Task objective
Starting from the line containing "The width and height of the screenshot is (800, 591).", write out the rest of the entries exactly, through the final line, including nothing else.

Stored records:
━━━

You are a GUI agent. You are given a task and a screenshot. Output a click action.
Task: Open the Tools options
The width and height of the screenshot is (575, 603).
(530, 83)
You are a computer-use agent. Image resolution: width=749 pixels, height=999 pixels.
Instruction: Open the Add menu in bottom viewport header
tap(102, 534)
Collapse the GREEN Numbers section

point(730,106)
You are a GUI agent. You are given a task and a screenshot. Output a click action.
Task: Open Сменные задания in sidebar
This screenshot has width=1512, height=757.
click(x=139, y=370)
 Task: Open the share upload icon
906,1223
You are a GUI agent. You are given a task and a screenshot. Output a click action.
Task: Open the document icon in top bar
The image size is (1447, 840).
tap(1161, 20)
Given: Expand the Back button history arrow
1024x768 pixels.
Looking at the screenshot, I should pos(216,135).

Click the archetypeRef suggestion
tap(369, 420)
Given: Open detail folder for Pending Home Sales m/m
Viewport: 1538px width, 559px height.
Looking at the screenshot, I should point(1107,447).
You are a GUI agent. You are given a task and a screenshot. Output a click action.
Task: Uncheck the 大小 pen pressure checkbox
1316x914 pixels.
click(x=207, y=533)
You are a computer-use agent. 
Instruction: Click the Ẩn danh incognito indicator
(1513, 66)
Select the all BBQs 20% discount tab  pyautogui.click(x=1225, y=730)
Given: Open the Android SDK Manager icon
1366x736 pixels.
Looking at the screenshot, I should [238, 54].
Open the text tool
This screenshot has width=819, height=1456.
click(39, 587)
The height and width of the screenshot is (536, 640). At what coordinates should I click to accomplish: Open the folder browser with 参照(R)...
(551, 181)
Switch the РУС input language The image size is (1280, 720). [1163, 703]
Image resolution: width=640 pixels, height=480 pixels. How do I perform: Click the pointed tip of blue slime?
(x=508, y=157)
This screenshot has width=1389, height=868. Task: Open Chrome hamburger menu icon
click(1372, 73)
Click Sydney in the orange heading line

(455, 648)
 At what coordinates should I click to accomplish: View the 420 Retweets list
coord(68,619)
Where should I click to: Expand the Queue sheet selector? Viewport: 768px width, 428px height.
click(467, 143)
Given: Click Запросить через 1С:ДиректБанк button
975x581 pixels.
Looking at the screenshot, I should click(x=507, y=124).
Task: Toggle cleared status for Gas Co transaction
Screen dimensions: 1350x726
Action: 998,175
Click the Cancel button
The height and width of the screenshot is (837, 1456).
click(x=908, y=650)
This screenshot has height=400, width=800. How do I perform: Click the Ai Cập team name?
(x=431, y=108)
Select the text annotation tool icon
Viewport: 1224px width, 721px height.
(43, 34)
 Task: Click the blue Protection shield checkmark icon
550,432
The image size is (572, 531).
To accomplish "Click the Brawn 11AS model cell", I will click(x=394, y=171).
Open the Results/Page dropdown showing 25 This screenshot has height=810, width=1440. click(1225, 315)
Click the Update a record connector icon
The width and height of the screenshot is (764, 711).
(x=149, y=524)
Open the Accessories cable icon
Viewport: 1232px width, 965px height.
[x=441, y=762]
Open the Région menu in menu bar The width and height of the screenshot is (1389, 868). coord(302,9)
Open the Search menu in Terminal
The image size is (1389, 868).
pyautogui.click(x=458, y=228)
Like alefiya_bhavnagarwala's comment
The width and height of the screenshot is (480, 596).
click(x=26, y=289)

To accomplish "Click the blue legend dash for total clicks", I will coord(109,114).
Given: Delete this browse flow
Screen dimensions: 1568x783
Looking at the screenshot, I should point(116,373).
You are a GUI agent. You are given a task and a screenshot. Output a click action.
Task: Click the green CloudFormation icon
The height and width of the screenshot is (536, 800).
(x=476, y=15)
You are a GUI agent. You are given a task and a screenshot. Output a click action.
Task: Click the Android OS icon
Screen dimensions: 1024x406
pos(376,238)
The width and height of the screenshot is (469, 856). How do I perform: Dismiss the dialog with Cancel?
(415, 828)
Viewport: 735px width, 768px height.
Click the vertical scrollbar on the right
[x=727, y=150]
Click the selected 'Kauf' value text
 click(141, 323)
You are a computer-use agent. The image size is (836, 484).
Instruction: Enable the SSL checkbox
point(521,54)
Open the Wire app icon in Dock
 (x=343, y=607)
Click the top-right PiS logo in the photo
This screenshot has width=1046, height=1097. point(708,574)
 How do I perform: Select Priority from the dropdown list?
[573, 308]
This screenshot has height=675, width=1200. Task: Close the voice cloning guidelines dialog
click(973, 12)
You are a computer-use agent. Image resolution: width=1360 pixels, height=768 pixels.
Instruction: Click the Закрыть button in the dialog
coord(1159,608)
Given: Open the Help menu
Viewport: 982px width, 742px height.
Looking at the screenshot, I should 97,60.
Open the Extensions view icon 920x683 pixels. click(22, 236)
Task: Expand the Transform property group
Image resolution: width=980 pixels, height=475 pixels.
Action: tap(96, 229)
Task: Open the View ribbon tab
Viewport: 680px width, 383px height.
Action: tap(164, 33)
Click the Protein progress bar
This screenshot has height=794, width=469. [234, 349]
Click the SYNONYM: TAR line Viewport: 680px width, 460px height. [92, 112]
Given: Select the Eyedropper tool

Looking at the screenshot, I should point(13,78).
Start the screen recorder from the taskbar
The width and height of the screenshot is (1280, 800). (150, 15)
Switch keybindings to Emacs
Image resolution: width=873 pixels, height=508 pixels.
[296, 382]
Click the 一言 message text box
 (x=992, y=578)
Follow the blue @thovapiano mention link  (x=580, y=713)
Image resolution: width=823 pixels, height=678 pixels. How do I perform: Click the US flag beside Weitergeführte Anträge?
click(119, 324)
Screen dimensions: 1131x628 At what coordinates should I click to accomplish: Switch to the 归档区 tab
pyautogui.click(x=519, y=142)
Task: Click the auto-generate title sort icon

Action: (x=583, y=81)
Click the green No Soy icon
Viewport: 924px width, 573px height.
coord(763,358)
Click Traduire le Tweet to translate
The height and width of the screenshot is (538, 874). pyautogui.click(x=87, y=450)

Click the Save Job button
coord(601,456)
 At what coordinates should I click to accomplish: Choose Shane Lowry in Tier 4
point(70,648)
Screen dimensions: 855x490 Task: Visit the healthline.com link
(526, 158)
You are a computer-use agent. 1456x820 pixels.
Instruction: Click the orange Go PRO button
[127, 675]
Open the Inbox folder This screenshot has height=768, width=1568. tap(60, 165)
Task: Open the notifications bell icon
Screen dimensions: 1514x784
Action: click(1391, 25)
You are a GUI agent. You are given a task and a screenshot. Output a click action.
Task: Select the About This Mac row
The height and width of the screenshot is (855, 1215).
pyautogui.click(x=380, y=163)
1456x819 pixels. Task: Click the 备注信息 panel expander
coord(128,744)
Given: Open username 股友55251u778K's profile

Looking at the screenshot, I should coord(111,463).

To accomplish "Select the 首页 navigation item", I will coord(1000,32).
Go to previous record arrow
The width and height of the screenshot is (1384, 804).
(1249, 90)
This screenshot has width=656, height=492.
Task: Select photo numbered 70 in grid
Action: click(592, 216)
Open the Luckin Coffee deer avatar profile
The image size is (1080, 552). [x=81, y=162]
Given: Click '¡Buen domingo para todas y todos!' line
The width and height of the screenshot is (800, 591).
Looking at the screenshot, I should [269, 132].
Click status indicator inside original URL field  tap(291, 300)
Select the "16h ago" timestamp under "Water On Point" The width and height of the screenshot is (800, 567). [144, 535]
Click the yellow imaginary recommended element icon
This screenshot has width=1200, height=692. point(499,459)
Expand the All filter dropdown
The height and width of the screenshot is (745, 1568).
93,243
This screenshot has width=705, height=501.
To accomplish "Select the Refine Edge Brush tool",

━━━

Output
The width and height of the screenshot is (800, 591).
Looking at the screenshot, I should [269, 132].
Click status indicator inside original URL field  tap(291, 300)
Select the "16h ago" timestamp under "Water On Point" The width and height of the screenshot is (800, 567). [144, 535]
Click the yellow imaginary recommended element icon
This screenshot has width=1200, height=692. point(499,459)
Expand the All filter dropdown
The height and width of the screenshot is (745, 1568).
93,243
This screenshot has width=705, height=501.
To accomplish "Select the Refine Edge Brush tool",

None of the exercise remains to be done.